**To do:**
Which lines in the items below contain the string "clock"? Pick out each of them and copy it.
---+---
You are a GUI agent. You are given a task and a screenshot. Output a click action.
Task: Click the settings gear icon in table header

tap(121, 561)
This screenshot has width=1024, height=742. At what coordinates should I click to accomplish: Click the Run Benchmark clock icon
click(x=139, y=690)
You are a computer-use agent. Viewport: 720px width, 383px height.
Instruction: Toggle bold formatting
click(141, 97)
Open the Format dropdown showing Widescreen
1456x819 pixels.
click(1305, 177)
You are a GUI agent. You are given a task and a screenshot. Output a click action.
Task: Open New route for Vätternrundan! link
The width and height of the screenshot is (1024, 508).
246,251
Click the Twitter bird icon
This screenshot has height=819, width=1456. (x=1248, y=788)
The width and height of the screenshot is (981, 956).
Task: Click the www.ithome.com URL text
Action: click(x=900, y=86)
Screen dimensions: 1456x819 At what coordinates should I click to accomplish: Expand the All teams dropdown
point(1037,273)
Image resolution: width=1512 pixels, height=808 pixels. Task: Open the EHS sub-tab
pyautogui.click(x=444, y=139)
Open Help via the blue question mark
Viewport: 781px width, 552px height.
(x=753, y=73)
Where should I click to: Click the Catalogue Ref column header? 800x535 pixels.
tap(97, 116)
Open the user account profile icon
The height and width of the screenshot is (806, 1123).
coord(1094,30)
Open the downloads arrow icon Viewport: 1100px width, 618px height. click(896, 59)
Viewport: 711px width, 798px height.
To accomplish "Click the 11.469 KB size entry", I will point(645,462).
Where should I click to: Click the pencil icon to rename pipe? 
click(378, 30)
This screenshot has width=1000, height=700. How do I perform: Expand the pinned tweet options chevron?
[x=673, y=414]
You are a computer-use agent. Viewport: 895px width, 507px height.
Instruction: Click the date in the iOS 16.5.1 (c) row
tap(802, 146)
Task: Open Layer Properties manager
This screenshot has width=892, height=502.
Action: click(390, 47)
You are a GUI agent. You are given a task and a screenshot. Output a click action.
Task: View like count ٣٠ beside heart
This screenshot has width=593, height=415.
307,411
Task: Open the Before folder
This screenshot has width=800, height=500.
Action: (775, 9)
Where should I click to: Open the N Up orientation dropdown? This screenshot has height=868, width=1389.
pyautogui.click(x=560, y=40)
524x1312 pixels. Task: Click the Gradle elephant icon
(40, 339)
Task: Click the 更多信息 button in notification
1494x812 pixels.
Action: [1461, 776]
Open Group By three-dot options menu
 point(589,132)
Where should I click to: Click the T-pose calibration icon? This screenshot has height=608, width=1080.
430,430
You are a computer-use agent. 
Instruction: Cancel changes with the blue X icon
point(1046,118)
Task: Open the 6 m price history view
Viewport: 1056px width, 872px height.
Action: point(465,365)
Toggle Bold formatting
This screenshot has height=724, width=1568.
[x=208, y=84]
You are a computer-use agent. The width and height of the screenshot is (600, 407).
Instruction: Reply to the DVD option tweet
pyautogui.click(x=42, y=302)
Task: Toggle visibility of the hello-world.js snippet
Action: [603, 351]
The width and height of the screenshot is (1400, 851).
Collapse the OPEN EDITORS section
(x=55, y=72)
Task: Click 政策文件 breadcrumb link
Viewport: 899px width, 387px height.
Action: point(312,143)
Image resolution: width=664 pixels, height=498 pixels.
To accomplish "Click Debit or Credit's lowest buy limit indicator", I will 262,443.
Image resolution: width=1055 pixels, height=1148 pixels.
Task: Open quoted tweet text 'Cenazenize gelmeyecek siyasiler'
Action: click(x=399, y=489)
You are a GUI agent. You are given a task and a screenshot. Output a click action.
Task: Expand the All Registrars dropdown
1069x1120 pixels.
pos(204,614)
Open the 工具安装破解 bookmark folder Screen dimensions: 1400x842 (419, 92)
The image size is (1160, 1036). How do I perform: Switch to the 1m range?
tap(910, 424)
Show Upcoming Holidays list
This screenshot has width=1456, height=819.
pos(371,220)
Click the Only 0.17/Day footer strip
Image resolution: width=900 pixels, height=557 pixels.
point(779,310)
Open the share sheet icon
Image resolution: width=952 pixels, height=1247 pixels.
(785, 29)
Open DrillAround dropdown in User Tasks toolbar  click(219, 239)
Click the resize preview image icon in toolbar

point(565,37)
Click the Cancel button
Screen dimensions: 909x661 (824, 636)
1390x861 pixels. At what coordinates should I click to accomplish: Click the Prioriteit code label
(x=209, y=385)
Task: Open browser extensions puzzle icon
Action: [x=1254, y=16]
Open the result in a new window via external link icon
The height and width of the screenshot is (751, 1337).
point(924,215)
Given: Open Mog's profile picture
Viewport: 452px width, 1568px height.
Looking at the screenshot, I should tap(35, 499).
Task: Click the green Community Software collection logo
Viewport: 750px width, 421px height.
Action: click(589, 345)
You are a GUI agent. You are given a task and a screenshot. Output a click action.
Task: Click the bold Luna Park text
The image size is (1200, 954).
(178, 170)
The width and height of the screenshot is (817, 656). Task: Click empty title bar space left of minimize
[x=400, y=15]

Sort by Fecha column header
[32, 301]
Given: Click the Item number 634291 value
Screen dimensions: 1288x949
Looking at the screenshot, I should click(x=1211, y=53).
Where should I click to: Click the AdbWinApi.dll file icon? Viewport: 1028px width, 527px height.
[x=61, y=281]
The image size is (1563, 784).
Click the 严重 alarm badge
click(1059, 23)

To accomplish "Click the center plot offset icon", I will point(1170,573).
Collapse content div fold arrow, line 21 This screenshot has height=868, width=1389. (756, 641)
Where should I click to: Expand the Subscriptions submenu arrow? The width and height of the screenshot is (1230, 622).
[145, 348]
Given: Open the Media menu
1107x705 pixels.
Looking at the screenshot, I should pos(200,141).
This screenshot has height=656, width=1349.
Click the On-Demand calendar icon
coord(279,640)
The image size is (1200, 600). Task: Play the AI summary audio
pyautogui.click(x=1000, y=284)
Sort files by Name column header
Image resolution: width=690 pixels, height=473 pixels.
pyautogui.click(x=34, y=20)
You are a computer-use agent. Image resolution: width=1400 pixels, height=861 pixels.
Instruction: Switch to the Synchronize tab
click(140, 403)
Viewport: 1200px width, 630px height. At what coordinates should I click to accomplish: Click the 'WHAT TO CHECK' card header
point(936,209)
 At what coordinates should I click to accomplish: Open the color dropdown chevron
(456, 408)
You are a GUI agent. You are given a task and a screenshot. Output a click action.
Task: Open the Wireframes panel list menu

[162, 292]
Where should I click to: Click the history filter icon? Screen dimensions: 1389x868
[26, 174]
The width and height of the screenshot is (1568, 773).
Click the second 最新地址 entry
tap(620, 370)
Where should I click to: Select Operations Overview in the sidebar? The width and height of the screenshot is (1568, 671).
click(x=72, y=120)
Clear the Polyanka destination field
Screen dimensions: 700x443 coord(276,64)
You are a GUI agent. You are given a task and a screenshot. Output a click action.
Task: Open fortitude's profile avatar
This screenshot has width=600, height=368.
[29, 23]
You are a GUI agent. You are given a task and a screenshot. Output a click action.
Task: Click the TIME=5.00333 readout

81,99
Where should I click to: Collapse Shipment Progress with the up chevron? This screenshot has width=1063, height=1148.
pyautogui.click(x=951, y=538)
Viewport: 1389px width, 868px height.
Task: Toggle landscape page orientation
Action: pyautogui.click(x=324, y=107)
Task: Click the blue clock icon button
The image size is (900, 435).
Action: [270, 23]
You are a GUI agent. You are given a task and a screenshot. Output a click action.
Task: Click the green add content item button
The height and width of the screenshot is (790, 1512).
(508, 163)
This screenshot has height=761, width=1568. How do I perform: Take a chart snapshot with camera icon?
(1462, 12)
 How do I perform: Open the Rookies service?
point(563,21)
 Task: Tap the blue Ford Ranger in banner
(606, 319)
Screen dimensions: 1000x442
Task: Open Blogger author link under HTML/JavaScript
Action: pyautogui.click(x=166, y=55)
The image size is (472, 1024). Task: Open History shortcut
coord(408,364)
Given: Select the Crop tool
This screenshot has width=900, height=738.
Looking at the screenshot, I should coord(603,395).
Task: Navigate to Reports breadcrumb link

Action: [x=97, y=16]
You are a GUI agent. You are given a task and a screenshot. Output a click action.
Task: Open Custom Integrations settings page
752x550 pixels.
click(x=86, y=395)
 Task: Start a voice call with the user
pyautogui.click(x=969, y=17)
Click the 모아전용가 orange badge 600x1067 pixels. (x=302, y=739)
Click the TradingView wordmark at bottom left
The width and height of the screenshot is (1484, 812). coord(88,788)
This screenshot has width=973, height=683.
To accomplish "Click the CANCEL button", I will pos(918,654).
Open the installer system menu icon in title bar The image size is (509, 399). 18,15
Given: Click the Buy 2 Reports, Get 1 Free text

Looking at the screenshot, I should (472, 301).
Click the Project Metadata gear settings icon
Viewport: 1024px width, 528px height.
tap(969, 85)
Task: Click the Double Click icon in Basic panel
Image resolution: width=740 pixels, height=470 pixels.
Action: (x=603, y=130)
---+---
**Exercise solution:**
This screenshot has width=1024, height=742. At what coordinates should I click to accomplish: Click the Run Benchmark clock icon
Task: Click the blue clock icon button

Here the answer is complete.